The advertising industry is finding that its business projections for this quarter of the present fiscal year is going awry by as much as 20 per cent or more.
Many are reeling under the flattening spends from once generous dotcoms, with that euphoria vapourising. And the staple, big-spend categories like FMCGs, and consumer durables, and the rocky auto segment are beginning to tighten their ad spend belts with flattening sales charts and volumes growth. The big companies like Hindustan Lever to BPL, L’Oreal and a bevy of blue-chippers are either slashing or pruning their ad budgets for the days ahead.
Average ad growth rates this year for the Rs 7,500-crore ad business was projected at 25 per cent. If the current trend continues over the next six months, it will barely hit 8-10 per cent.
According to the industry sources the number one agency Hindustan Thompson Associates has seen a Rs 40-crore slash from Hindustan Lever and that other club agencies O&M and Lowe Lintas are also facing the brunt.

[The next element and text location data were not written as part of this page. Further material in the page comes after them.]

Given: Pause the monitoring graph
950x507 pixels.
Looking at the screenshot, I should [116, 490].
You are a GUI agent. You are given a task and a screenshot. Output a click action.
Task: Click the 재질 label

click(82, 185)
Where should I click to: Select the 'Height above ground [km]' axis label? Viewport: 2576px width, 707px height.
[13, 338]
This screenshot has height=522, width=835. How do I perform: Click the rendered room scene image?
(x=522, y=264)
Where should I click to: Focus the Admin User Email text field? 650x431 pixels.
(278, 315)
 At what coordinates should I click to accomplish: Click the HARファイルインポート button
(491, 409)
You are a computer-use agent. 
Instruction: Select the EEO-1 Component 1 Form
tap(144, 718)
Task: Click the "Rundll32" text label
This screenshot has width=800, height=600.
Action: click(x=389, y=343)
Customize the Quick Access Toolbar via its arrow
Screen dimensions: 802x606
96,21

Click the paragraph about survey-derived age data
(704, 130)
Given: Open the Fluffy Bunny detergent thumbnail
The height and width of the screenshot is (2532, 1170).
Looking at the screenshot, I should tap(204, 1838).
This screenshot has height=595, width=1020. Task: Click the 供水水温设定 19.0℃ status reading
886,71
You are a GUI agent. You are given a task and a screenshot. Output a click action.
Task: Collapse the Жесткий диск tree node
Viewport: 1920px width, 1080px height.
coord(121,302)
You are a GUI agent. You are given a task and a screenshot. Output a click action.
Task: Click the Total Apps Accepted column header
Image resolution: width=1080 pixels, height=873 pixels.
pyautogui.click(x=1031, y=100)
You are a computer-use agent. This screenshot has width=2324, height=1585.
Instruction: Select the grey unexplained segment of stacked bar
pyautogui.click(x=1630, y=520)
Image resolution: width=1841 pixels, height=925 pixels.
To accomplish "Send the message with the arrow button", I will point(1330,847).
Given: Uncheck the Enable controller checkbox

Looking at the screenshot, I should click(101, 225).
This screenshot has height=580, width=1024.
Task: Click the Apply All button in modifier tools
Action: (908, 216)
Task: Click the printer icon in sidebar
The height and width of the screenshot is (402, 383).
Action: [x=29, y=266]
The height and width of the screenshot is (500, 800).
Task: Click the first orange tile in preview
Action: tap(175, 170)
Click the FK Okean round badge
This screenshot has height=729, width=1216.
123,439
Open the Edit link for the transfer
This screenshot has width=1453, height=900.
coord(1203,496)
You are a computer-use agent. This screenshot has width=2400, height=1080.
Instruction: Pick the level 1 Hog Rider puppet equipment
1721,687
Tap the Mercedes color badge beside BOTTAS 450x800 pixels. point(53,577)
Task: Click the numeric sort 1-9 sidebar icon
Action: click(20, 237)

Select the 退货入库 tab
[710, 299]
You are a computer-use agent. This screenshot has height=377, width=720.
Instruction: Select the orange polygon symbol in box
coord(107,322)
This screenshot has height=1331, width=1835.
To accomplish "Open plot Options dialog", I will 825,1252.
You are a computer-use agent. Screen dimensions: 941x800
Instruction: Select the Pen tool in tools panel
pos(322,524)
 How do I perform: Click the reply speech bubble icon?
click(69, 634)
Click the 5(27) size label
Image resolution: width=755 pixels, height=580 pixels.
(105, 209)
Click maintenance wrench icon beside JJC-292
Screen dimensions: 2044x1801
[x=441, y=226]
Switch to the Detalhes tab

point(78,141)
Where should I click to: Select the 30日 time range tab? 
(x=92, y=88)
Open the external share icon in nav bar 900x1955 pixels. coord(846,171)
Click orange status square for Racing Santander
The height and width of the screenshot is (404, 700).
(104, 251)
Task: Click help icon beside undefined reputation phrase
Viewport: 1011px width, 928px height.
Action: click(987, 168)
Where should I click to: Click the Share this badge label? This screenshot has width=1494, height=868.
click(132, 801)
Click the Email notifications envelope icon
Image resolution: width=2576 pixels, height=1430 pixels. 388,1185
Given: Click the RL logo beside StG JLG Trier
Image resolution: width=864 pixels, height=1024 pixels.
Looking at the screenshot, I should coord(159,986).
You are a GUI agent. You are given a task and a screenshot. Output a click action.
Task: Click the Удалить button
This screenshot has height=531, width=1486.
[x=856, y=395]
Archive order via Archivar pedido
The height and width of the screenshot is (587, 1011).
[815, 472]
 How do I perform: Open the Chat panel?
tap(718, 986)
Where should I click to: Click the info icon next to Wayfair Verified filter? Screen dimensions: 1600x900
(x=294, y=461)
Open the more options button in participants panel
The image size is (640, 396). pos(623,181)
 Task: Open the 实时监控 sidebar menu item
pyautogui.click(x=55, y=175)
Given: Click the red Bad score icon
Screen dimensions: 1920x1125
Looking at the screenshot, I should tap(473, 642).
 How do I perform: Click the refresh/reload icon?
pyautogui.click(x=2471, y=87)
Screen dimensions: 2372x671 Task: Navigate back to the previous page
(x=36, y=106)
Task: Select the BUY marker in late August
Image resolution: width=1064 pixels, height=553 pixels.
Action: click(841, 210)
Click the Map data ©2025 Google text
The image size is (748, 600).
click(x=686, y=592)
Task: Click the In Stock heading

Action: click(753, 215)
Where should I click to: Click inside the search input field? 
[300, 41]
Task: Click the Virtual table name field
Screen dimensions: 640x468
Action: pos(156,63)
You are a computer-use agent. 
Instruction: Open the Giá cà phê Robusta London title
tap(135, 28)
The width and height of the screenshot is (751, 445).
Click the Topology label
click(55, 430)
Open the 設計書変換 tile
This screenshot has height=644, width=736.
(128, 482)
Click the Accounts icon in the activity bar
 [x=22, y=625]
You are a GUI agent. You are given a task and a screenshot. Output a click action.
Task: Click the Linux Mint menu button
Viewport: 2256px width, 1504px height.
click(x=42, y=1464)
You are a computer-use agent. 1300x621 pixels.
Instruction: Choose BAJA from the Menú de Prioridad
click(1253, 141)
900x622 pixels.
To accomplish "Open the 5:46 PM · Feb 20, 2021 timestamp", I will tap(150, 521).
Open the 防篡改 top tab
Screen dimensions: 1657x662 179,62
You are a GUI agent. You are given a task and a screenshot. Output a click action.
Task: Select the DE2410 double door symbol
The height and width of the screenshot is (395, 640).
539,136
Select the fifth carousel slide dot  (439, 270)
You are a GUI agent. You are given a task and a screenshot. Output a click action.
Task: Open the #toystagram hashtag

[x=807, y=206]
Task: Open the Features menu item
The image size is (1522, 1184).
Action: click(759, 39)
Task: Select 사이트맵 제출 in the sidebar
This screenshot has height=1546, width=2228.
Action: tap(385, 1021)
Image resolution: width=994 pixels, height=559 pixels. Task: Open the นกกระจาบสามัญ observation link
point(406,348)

Companies like LML Vespa, Ceat, Telco and others in the auto ballgame have cut ad-spends by about 25 per cent
At the start of this year, sentiments were good, with packaged goods pushing into semi-urban areas and looking at the second phase of consumer demand. But then various wrenches were thrown: a global dotcom bust happened, the stock markets got jittery and with it consumer’s purchase attitude, and then the monsoons proved erratic.